No parecía lamentarlo. Cuando estaba a punto de decírselo, Madeleine cambió de tema.
– ¿Tienes ganas de ver a tu antiguo compañero de clase?
– No muchas – dijo, ajustando el respaldo del asiento. No me entusiasma recordar el pasado.
– A lo mejor tiene un asesinato para que lo resuelvas.
Gurney miró a su mujer, estudió la ambigüedad de su expresión.
– ¿Crees que eso es lo que quiere? – preguntó con tibieza.
– ¿No eres famoso por eso? – La rabia estaba empezando a tensarle la voz.
Era una reacción que había observado desde hacía meses. Creía entender de qué se trataba. Tenían ideas diferentes de lo que había supuesto su retiro, qué clase de cambios iba a provocar en sus vidas y, más concretamente, cómo se suponía que iba a cambiarlo a él. Últimamente, además, había estado creciendo cierto resentimiento en torno a esa nueva afición de David: el proyecto de los retratos de asesinos que estaba absorbiendo su tiempo. Él sospechaba que la negatividad de Madeleine en este aspecto podría estar relacionada, en parte, con el entusiasmo de Sonya.
– ¿Sabes que también es famoso? – preguntó Madeleine.
– ¿Quién?
– Tu compañero de clase.
– La verdad es que no. Dijo algo al teléfono de que había escrito un libro, y lo comprobé al momento. No se me había ocurrido que fuera famoso.
– Dos libros – afirmó Madeleine. -Es director de algún tipo de instituto en Peony, y pronunció una serie de conferencias que pasaron en la PBS. Imprimí el texto de las solapas del libro. Por si quieres echarle un vistazo.
– Supongo que él mismo me dirá todo lo que hay que saber de él y de sus libros. No parece tímido.
– Como quieras. He dejado las copias en tu escritorio, por si cambias de opinión. Por cierto, Kyle ha llamado antes.
David la miró en silencio.
– Le dije que le llamarías.
– ¿Por qué no me has avisado? – preguntó, más irritado de lo que pretendía. Su hijo no llamaba muy a menudo.
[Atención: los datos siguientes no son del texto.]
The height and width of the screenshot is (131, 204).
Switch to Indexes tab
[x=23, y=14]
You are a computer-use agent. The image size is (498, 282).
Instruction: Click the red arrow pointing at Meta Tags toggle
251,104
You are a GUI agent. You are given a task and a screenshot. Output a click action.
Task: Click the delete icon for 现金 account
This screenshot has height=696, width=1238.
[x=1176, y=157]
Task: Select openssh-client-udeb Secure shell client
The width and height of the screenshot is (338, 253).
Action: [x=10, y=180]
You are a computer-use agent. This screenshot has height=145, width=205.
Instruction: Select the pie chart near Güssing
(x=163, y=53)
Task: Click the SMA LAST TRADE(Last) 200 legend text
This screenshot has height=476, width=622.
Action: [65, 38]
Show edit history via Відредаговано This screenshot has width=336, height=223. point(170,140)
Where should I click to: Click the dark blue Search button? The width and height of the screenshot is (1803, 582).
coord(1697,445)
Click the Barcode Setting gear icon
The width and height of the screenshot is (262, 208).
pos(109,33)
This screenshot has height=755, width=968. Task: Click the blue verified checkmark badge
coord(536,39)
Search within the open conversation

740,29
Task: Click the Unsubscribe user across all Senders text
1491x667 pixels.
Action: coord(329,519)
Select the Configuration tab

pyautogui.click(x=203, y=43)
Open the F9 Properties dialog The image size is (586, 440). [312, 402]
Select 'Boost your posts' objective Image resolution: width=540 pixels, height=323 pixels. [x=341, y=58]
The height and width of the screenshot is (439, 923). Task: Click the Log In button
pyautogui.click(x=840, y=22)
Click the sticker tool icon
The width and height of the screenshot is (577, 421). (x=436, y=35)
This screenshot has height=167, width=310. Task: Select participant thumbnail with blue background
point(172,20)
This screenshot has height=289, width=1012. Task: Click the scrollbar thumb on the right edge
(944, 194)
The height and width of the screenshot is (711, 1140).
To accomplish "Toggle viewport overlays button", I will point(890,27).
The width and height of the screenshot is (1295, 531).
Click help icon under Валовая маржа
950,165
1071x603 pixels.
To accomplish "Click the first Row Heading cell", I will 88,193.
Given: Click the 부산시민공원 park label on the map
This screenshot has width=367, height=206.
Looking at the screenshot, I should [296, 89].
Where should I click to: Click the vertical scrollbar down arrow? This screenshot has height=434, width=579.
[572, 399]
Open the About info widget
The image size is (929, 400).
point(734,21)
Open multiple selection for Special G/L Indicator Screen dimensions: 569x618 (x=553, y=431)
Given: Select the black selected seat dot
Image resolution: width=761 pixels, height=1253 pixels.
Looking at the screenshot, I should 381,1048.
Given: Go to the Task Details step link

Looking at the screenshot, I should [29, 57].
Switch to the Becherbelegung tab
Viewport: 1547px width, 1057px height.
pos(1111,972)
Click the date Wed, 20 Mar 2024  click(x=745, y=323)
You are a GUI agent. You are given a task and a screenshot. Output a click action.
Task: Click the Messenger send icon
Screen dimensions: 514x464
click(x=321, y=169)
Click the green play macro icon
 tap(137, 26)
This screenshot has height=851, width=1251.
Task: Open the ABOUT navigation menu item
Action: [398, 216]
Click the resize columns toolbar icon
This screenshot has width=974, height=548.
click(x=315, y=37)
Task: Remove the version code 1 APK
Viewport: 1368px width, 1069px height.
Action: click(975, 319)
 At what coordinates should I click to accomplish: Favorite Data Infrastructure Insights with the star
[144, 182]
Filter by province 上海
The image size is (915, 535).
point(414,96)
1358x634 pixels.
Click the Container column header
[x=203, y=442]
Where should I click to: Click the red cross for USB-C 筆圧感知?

– Le he preguntado si quería que te localizara. Ha dicho que no quería molestarte, que no era urgente.
– ¿Ha dicho algo más?
– No.
Se volvió y cruzó la gruesa capa de hierba húmeda en dirección a la casa. Cuando alcanzó la puerta lateral y puso la mano en el pomo, pareció recordar algo más, volvió a mirarlo y habló con exagerado desconcierto.
– Según la solapa del libro, tu antiguo compañero de clase parece un santo, perfecto en todo. Un gurú de la buena conducta. Cuesta imaginar que necesite consultar a un detective de homicidios.
– Un detective de homicidios retirado – la corrigió Gurney.
Pero ella ya se había ido y no había intentado amortiguar el portazo.